What do you need this box to do? What’s driving the need for 100TB of on-line disk?

@dwm Yeah, the root cellar isn’t really an option. Thanks for sharing your experience with COTS cases, that’s the kind of thing I was hoping to hear about.
I don’t need the 100TB right now. I’m planning to work within the new TrueNAS core and figure out the best configuration for me but I will have to do a couple things.
First I want to mirror 2 drives to house family photos and movies that are literally irreplaceable. The other 8 I was thinking of doing a raid Z-3 for redundancy and speed for file hosting. I wanted to see if I could use this box as a render server while I’m learning Davinci Resolve.
If I don’t continue with that I’m planning to continue to learning network admin and try to do some other IT, online courses. I think my job will be automated or off-shored in the future so I’m trying to think of careers that will be quasi future proof. I think that network admin will continue to be a local job, not something that can always be done remotely. But tis not my field I was thinking of posting a new thread to get a general feel of what the community thinks of the future.

Most network admin is remote in my experience. Even in the old days (I worked for an ISP for quite a while, then continued in the industry for longer). Don’t let that discourage you. It also means you can do the job from anywhere with Internet access. If it interests you, go for it.

But since you mentioned it… and you don’t appear to be desperate for 100TB in one place right now… split the drives up between two or three smaller machines? That’ll give you an opportunity to play with networking between them, providing host redundancy with VMs or containers, ZFS snapshots and send/receive, pf or similar for access controls, etc. Just a thought.

For what it’s worth, at home I build my pools from mirrored vdevs. This article still applies today:

ZFS: You should use mirror vdevs, not RAIDZ.

Hey, have you actually listed all you want from the case?

like this:

Most desired:

  • Rack Mount
  • ATX mobo
  • ATX PSU
  • 10 * 3.5" HDD (internal/external)
  • 2* 2.5" SSD/HDD (Internal or hot swap)

Would like, not essential:

  • Full sized GPU (or low profile
  • AIC CLC or Air cooler
  • Any other PCI Cards
  • Any redundant power supply

So if it doesnt need a GPU, then that allows for a shorter height?
That’s if you haven;t already found what you want on newegg / ebay / mouser

If you want to run a full-fat GPU, then like you mention, 4U is what you’re kinda looking at, but perhaps a “tower” server might be avaialgle, with the right dimensions, and some of them have “Ears” or brackets you can buy to tuen them into rack mount cases?

Also, if you want rack mount, are you bothered about ready-rails (which slide out) or just static rails (that stay in the rack, like a chest of drawers’ suports) or even just bolted into a rack?

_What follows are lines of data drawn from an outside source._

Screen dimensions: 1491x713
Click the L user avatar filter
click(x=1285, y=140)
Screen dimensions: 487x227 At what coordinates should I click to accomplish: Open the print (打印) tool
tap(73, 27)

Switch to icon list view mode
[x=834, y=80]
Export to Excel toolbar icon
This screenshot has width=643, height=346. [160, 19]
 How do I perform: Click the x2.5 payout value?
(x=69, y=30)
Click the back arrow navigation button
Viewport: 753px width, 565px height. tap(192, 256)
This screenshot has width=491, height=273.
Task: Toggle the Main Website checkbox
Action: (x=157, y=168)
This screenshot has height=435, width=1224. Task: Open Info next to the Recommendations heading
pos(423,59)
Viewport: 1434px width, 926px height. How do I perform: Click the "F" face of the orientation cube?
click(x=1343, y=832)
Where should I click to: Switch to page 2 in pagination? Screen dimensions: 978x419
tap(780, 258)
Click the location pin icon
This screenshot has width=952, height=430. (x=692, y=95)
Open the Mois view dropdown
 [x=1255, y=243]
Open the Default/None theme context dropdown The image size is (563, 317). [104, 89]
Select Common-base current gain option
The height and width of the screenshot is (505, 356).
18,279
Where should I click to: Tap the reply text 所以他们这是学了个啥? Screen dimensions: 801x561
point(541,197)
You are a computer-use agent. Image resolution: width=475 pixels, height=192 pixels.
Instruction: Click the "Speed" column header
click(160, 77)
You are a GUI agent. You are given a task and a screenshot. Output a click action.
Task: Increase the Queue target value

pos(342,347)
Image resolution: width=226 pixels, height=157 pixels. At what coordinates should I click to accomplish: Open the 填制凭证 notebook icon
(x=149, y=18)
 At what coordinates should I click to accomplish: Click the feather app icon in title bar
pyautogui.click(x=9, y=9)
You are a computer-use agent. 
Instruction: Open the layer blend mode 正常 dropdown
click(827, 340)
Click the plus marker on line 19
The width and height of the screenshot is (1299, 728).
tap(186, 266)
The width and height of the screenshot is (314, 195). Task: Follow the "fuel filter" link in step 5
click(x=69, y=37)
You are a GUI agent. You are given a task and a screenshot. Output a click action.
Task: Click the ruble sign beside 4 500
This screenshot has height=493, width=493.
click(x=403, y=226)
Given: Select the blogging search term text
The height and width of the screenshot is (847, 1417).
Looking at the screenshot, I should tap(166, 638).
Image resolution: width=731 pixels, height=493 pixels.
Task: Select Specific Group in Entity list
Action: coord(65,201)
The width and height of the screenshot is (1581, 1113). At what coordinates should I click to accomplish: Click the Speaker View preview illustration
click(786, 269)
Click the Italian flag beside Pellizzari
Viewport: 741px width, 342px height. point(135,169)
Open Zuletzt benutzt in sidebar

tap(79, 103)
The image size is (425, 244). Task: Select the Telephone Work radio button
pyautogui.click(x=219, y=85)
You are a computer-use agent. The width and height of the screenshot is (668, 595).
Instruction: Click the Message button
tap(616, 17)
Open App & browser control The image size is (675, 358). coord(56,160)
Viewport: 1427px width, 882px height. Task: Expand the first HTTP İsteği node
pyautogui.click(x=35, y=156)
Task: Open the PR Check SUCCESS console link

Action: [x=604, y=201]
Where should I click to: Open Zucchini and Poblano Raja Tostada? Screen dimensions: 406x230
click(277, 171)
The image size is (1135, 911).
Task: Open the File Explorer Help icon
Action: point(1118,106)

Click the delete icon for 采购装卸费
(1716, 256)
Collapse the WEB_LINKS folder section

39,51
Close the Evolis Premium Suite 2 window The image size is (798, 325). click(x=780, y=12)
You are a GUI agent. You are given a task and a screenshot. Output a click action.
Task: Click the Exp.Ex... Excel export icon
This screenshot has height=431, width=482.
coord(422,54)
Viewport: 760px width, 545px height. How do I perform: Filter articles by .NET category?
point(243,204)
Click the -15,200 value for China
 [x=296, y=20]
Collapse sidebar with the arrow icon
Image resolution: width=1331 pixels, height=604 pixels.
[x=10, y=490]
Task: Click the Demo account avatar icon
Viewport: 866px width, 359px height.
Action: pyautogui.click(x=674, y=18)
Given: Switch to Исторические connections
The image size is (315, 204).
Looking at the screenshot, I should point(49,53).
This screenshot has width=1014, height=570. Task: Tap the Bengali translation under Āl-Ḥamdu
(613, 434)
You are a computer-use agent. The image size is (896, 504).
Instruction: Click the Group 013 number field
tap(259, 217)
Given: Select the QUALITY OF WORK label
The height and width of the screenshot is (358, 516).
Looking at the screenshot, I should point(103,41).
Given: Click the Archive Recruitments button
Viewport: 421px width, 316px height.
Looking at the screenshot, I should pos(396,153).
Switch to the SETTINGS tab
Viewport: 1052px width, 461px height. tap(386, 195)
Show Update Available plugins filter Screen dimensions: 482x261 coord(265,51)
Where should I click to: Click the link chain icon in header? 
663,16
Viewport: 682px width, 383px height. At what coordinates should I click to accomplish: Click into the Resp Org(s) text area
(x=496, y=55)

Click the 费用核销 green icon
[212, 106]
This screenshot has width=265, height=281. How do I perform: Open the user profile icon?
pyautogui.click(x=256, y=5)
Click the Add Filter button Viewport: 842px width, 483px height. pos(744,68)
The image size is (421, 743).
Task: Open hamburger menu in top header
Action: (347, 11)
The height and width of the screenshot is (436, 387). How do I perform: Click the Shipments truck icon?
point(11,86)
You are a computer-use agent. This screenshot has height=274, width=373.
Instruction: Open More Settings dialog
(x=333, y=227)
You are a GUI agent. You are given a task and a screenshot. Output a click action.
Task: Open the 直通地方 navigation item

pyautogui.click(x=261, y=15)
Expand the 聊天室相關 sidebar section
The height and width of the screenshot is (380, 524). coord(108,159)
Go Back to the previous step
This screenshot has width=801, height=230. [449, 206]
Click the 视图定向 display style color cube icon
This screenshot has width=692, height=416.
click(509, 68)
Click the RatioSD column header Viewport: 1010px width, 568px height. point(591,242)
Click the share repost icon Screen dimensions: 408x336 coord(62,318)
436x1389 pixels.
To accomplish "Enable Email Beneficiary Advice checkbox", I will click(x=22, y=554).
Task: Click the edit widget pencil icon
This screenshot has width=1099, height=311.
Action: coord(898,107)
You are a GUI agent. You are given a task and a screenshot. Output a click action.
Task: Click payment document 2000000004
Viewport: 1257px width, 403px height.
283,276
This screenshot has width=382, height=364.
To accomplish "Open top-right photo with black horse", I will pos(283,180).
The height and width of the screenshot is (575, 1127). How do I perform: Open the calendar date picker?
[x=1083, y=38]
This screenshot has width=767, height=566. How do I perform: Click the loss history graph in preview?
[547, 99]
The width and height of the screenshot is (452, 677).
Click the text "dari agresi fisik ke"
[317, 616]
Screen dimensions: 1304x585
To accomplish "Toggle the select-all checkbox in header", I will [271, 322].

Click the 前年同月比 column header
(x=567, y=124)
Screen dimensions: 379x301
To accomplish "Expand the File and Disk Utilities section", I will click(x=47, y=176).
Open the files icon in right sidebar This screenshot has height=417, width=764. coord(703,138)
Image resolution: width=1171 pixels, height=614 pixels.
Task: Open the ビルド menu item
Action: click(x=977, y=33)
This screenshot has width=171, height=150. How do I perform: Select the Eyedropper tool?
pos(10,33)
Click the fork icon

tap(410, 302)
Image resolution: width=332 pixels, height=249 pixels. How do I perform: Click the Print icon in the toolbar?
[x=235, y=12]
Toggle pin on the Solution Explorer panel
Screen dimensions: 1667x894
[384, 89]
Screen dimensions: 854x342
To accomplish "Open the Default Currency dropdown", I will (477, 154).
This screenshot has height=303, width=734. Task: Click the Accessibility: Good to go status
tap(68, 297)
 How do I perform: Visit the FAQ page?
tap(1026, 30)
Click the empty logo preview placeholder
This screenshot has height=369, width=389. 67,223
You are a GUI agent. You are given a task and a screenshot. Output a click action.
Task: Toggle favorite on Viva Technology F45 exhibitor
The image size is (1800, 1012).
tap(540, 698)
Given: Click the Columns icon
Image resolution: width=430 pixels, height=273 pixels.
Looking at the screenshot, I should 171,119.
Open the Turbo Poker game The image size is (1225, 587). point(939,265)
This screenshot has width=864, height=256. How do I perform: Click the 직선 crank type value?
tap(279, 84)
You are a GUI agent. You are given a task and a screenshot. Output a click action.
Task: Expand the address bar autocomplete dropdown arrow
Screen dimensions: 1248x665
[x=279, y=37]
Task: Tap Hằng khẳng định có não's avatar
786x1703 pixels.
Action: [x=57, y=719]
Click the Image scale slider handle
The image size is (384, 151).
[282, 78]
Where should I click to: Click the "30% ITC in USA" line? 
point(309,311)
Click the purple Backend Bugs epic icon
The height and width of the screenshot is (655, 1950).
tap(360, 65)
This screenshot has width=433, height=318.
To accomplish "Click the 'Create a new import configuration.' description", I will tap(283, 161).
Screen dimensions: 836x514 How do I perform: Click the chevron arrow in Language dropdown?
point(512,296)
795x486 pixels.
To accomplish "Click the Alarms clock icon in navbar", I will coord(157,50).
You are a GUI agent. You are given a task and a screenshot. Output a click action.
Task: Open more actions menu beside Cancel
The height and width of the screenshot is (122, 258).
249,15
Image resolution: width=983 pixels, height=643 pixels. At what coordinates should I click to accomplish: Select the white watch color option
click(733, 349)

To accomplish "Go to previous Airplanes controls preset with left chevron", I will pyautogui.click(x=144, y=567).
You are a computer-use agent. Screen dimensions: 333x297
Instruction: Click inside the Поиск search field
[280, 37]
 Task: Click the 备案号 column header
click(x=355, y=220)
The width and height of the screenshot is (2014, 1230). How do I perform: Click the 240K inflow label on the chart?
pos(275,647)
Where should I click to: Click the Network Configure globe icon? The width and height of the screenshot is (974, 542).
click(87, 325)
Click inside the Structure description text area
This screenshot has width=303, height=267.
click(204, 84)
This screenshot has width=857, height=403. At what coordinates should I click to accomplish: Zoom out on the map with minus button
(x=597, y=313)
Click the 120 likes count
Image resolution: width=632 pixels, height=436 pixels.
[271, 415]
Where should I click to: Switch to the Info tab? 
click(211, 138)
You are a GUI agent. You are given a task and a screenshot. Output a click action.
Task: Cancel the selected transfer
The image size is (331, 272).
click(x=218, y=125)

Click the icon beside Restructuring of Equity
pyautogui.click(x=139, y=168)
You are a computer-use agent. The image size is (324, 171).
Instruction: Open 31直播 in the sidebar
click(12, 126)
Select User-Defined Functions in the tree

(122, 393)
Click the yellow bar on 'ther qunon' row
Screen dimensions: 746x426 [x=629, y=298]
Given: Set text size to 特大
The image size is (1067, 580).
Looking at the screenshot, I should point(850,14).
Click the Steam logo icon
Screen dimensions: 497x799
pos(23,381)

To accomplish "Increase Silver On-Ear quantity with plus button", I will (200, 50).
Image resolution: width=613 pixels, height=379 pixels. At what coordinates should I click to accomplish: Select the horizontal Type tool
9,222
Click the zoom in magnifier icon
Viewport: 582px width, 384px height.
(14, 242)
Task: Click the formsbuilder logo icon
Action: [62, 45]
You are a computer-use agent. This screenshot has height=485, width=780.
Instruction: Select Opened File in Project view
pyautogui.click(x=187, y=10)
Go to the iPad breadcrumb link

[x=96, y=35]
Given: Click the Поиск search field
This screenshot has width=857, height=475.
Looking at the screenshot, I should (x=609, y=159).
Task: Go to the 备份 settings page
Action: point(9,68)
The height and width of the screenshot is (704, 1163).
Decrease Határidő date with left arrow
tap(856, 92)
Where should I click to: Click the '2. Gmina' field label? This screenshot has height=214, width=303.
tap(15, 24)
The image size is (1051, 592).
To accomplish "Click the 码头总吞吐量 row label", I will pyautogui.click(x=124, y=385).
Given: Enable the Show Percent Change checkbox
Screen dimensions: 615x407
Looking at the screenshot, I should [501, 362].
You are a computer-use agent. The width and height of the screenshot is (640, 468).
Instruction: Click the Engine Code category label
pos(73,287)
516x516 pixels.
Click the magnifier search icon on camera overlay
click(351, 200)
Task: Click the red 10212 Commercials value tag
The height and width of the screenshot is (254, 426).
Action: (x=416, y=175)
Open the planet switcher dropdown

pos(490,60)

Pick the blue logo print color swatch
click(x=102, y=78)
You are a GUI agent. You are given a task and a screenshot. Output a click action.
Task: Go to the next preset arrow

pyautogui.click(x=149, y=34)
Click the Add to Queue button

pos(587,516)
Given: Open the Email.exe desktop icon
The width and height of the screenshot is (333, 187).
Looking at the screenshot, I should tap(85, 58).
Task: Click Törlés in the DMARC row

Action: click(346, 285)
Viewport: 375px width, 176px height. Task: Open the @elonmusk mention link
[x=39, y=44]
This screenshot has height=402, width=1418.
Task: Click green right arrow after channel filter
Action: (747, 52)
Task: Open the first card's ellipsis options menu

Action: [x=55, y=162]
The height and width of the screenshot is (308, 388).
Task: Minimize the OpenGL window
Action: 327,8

I went for a 4u chassis, to allow for an unmodded GPU, with an ATX board and AIO, and hot swap drive cages, but not everyonw has the same criteria?

I found this at a hefty discount on cyber Monday. I haven’t seen anything close to the price and free shipping, a serious consideration on ebay.
I’m planning to get started on a build and then add in some 5 in 3-5.25" bay from Icy Dock. Not cheap but space efficient.